* Work item *
The entries below hold a line with "Go to 个人中心 in the sidebar" and a line with "Click the Set". Return those lines and all that lie between them, exactly and only.

--- Records to process Enclosed Below ---

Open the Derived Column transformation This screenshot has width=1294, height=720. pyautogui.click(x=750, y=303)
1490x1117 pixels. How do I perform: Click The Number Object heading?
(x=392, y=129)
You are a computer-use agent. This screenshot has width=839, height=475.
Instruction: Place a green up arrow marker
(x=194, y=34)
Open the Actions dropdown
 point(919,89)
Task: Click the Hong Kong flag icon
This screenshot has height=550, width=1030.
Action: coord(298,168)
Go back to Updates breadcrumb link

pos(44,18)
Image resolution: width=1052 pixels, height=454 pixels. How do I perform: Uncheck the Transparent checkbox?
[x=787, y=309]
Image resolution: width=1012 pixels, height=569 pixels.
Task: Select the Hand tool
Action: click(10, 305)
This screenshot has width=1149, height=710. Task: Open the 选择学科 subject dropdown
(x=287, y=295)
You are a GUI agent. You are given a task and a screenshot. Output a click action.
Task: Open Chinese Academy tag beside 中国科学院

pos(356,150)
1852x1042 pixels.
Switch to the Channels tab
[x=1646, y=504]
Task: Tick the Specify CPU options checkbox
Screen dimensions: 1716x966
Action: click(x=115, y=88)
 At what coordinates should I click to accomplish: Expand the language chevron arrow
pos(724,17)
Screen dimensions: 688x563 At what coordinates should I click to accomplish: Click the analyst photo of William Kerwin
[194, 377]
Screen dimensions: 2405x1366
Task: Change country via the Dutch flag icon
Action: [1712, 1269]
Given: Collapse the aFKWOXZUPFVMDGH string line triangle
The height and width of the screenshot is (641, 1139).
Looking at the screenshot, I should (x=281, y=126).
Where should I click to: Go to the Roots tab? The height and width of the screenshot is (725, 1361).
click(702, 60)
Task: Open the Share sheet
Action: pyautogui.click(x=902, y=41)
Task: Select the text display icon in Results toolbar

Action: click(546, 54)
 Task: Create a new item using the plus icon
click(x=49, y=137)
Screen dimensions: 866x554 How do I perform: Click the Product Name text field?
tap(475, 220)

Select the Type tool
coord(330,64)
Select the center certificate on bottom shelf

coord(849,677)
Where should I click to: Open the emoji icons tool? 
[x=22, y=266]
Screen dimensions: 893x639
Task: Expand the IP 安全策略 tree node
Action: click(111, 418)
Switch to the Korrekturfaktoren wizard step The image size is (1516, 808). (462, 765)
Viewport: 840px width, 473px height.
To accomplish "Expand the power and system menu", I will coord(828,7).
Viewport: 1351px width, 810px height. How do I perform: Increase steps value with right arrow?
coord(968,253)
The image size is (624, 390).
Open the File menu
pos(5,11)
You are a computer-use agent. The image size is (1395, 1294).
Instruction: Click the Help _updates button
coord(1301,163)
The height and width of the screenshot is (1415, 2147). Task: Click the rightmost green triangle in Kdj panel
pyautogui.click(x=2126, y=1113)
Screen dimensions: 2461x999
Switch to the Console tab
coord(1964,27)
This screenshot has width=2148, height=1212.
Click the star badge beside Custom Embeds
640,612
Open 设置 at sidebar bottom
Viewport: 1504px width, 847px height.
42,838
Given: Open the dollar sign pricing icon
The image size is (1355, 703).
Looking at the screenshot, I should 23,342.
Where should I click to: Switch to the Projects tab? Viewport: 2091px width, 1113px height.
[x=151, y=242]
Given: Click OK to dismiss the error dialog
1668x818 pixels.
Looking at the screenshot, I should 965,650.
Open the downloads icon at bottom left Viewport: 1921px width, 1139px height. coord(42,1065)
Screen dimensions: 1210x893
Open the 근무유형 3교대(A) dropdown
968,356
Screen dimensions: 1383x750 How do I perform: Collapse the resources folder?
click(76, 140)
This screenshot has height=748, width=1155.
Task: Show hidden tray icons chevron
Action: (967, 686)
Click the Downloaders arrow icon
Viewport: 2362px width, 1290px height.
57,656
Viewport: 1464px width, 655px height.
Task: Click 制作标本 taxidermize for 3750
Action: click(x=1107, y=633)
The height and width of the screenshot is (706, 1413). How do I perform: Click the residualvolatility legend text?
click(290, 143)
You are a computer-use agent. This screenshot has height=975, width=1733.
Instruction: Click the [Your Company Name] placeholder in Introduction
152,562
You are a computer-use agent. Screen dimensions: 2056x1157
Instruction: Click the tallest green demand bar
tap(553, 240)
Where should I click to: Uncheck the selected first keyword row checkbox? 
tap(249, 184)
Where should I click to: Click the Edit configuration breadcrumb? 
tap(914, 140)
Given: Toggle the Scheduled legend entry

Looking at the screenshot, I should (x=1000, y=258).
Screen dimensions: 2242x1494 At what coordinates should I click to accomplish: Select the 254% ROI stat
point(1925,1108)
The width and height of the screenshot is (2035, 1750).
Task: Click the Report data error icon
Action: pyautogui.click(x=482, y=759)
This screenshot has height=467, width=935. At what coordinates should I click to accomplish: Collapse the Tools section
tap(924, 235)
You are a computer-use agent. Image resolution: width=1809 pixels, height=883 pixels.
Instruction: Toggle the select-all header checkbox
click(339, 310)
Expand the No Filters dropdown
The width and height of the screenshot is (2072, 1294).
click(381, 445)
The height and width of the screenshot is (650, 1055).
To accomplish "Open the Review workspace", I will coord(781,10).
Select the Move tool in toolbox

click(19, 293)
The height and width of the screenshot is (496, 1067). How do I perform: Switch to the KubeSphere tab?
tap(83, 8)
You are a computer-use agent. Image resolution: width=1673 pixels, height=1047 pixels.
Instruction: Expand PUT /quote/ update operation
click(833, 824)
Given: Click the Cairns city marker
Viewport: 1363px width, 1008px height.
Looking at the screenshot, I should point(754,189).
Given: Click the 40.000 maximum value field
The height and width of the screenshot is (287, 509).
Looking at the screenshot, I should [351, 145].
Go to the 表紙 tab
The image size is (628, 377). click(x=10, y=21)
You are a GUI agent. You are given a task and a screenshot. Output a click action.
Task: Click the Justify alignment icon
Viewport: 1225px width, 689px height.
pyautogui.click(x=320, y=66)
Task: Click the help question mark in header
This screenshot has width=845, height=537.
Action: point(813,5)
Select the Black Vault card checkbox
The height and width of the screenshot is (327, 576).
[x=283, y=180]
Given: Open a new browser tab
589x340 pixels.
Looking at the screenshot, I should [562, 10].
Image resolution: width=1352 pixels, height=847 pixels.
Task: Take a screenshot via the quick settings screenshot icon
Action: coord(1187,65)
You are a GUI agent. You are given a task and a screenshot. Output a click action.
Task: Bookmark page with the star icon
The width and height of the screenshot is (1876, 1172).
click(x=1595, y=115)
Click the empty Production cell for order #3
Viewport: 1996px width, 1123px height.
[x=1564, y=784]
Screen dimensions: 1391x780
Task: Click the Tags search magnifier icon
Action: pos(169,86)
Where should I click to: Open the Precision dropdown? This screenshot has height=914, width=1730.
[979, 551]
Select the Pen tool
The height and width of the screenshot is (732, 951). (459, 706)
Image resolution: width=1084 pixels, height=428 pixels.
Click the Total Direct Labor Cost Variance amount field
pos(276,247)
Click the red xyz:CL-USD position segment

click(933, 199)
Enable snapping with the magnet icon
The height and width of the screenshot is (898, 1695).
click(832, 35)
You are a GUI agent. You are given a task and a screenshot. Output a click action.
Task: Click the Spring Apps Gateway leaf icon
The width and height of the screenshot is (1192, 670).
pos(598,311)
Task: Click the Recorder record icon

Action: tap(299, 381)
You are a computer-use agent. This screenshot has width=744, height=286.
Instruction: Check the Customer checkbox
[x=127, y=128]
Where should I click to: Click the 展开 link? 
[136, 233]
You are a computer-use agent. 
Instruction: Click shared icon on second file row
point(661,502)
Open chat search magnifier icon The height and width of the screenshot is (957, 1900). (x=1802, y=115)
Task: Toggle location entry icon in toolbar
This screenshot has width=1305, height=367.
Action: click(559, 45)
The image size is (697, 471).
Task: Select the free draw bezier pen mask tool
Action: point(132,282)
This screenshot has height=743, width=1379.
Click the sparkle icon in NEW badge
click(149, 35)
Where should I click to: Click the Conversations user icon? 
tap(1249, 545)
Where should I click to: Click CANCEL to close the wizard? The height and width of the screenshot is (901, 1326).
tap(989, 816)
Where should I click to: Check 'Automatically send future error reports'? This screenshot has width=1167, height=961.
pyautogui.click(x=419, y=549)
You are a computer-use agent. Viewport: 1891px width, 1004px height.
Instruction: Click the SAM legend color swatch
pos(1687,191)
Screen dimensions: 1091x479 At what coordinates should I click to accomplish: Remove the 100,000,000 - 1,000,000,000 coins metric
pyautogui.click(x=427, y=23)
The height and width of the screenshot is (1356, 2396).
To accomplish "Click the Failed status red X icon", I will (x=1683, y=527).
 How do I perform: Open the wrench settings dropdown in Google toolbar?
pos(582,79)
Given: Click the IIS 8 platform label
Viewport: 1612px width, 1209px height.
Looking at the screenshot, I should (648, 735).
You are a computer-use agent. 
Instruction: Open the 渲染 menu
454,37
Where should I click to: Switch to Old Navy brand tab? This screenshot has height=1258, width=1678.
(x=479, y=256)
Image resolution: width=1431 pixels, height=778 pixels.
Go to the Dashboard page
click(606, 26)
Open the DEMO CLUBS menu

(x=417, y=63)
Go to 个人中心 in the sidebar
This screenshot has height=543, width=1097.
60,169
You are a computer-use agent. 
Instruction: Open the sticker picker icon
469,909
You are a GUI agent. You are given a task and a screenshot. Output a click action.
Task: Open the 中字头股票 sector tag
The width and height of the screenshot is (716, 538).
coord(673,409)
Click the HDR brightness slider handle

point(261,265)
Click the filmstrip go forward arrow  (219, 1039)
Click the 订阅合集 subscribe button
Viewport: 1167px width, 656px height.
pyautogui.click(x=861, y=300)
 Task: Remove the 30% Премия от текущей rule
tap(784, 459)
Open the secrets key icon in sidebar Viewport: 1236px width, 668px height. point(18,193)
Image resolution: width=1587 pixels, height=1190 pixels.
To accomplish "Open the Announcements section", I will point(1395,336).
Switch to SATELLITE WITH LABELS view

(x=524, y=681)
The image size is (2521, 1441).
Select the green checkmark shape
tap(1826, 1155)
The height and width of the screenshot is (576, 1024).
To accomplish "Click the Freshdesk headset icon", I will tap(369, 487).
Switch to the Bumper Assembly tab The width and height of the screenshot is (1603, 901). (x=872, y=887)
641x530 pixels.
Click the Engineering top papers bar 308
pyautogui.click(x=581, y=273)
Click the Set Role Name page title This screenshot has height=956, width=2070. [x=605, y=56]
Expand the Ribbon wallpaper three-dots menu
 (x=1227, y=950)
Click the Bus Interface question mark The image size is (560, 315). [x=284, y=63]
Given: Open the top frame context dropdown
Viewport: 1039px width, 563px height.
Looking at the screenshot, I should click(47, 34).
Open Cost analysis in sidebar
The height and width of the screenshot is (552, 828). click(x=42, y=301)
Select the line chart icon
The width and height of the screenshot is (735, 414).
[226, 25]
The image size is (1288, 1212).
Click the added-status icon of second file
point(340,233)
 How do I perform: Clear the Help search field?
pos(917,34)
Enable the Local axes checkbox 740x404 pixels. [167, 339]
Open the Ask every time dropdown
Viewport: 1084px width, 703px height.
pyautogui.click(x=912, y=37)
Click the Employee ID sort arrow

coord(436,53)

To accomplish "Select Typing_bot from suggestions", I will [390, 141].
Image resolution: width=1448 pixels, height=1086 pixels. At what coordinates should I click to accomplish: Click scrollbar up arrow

--- End of Enclosed Records to process ---

* Your response *
Go to 个人中心 in the sidebar
This screenshot has height=543, width=1097.
60,169
You are a computer-use agent. 
Instruction: Open the sticker picker icon
469,909
You are a GUI agent. You are given a task and a screenshot. Output a click action.
Task: Open the 中字头股票 sector tag
The width and height of the screenshot is (716, 538).
coord(673,409)
Click the HDR brightness slider handle

point(261,265)
Click the filmstrip go forward arrow  (219, 1039)
Click the 订阅合集 subscribe button
Viewport: 1167px width, 656px height.
pyautogui.click(x=861, y=300)
 Task: Remove the 30% Премия от текущей rule
tap(784, 459)
Open the secrets key icon in sidebar Viewport: 1236px width, 668px height. point(18,193)
Image resolution: width=1587 pixels, height=1190 pixels.
To accomplish "Open the Announcements section", I will point(1395,336).
Switch to SATELLITE WITH LABELS view

(x=524, y=681)
The image size is (2521, 1441).
Select the green checkmark shape
tap(1826, 1155)
The height and width of the screenshot is (576, 1024).
To accomplish "Click the Freshdesk headset icon", I will tap(369, 487).
Switch to the Bumper Assembly tab The width and height of the screenshot is (1603, 901). (x=872, y=887)
641x530 pixels.
Click the Engineering top papers bar 308
pyautogui.click(x=581, y=273)
Click the Set Role Name page title This screenshot has height=956, width=2070. [x=605, y=56]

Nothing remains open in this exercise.